Some of them may have to do so because of their work circumstances, according to travel and airline industry sources.
“Low-salaried employees who have been asked to proceed on indefinite leave prefer to go back to their home country than waste money on monthly rents here,” said a travel agency official.
With large-scale event cancellations and general slowdown in business, employees in different sectors, especially those in services, are being asked to go on voluntary unpaid leave, which is resulting in more flight bookings.
Plus, the early – and extended – spring break announced for schools in the UAE is also resulting in increased bookings.
On the ever popular Dubai-Kerala route, two-way ticket rates average Dh700-Dh900 compared to Dh1,200-Dh1,500 during the same time last year. For one-way trips, fares have dived as low as Dh350 in some instances. However, travel agents expect prices to rise from the second-half of this month and April with the onset of summer holidays in India.
Fare cuts on all India-bound destinations
On other popular routes such as Dubai-Mumbai, tickets on budget carriers like Indigo and SpiceJet are at the Dh700 level, while fares average Dh850 on Emirates airline.

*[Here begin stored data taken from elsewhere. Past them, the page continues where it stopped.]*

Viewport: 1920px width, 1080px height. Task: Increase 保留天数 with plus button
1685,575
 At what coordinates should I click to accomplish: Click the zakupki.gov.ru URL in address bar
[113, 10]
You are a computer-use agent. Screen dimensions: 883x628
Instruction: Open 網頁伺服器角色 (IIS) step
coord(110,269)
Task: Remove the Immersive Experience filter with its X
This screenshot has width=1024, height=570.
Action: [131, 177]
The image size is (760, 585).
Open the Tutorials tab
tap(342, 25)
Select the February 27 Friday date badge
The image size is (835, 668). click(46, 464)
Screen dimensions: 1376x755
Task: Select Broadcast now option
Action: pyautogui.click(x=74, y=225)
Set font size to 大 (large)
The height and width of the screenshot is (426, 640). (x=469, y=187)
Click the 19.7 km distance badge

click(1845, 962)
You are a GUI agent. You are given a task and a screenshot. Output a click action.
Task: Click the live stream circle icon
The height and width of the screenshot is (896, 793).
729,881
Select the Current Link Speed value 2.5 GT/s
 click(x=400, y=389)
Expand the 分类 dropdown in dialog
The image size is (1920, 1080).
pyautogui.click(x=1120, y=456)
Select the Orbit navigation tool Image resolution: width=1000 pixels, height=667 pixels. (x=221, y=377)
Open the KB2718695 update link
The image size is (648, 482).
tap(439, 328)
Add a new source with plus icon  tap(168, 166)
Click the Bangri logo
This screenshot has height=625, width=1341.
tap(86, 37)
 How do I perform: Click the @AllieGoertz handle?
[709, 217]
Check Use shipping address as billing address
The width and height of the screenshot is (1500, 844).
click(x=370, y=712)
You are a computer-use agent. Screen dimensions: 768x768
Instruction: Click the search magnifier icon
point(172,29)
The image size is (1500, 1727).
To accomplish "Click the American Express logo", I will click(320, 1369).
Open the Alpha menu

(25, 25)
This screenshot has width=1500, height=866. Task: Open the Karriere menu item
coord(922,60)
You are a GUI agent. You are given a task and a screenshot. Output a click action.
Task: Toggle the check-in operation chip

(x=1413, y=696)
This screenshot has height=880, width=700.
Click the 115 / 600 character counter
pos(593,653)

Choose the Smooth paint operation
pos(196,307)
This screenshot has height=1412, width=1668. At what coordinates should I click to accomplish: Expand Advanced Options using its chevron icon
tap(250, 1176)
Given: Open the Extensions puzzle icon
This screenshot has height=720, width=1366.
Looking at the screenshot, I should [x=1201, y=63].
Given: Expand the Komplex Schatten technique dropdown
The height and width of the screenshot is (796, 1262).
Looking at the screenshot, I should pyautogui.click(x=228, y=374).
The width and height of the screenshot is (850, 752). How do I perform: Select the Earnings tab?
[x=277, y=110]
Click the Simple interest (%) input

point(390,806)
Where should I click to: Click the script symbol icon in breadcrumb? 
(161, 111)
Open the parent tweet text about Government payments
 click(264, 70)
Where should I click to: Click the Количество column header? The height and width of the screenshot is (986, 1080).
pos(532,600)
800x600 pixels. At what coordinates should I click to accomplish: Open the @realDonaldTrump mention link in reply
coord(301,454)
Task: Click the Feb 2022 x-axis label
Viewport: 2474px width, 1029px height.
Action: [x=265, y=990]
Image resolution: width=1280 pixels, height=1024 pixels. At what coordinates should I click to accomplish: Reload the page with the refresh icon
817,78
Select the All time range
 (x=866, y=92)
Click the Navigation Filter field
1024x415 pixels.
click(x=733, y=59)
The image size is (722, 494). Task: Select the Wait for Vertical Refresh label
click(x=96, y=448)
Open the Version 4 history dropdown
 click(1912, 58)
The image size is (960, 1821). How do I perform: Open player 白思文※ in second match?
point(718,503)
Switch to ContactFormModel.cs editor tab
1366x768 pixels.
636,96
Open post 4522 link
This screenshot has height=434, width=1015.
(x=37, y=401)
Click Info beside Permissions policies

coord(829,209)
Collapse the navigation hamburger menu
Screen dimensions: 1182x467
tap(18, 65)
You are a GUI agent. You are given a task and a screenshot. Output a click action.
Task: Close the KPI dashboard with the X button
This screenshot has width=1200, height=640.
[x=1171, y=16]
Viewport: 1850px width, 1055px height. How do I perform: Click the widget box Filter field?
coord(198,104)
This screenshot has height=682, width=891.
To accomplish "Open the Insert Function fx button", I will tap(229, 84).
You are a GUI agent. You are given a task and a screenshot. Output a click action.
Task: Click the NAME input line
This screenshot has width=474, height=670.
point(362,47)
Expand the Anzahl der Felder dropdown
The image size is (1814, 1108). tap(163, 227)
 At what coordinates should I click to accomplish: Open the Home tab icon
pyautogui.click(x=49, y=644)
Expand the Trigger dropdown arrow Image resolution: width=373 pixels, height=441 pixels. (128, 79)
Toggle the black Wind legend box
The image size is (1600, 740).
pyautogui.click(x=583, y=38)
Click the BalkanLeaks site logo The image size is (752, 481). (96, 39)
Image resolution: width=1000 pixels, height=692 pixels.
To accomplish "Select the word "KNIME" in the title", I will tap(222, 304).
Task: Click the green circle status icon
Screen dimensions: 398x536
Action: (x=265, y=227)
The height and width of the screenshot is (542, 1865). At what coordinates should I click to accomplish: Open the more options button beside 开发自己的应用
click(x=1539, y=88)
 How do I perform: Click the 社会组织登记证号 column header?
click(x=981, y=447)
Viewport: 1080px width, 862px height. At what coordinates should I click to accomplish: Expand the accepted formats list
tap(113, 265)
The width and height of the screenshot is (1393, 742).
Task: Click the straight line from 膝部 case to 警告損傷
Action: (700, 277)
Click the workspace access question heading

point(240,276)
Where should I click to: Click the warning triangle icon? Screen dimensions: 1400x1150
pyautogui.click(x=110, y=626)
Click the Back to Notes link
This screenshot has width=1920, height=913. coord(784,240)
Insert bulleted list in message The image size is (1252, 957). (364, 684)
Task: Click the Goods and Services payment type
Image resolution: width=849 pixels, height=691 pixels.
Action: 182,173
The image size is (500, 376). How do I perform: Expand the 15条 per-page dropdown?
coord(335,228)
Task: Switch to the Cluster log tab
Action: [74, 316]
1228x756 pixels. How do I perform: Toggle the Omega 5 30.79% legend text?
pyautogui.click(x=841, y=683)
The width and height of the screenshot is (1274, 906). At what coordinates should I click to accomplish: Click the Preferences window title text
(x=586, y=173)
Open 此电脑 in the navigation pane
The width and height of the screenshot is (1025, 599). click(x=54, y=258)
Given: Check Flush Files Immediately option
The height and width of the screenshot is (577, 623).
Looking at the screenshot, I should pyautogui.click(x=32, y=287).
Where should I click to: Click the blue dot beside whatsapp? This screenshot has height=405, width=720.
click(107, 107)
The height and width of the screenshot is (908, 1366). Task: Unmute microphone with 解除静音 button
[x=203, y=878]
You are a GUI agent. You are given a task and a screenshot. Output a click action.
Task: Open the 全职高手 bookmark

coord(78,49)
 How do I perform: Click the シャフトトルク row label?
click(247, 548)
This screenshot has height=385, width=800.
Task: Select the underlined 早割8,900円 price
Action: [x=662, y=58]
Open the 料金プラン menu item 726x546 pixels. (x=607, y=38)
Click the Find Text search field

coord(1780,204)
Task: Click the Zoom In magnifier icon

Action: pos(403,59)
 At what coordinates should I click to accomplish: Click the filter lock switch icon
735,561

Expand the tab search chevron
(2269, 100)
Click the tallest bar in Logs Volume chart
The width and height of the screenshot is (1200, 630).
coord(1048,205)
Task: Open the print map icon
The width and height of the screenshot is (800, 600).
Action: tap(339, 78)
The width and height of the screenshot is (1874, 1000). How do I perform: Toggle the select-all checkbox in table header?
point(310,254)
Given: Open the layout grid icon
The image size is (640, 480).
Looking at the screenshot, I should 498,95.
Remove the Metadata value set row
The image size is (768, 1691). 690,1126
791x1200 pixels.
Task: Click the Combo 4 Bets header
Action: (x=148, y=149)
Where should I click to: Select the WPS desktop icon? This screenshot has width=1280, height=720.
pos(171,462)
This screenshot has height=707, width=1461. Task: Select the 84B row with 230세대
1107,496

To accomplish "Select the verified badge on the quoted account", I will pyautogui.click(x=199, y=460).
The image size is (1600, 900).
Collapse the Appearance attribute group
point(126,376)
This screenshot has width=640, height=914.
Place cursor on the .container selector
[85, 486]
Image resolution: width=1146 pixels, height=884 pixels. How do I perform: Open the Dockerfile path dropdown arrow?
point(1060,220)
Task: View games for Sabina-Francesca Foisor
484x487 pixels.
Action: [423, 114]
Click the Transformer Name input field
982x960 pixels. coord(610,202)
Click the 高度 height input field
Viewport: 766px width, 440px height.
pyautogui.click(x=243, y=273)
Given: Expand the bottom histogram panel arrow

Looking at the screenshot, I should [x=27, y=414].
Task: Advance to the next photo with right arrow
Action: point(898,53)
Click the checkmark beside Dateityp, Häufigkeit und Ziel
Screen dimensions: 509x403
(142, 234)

Or, if you are travelling from the UAE to Delhi, budget airlines will cost you Dh750 while those on premium ones will be between Dh900-Dh1,000. A ticket to Chennai can be picked up for Dh800-Dh900.
Manila and rest of Asia
A ticket to Manila now averages around Dh1,500 on Cebu Pacific and Dh2,300 on Emirates.
Not surprisingly, ticket rates to Asia have taken a beating, with average price to Singapore reduced by 34 per cent from $489 (Dh1,795) in January to $325 (Dh1,190) last month. And those to Bangkok are down 10 per cent from $434 (Dh1,590) in January to $391 (Dh1,435).
“Destinations like Manila, Singapore and Bangkok have seen a 3 per cent drop, followed by Europe which had a 1 per cent drop in fares on destinations like London, Munich, Milan and Amsterdam,” said Amit Taneja, chief commercial officer at Cleartrip, the online travel booking site.
According to Malou Prado, Managing Director of MPQ Travel & Tourism, “The routes to and from Asia, especially from the Philippines, Singapore, Thailand and Hong Kong, are the most affected. Even though ticket rates are reducing further, the number of travellers is not increasing.
“Most customers have moved their flights to other dates and sometimes they cancel travel plans [in the worst-case scenario].”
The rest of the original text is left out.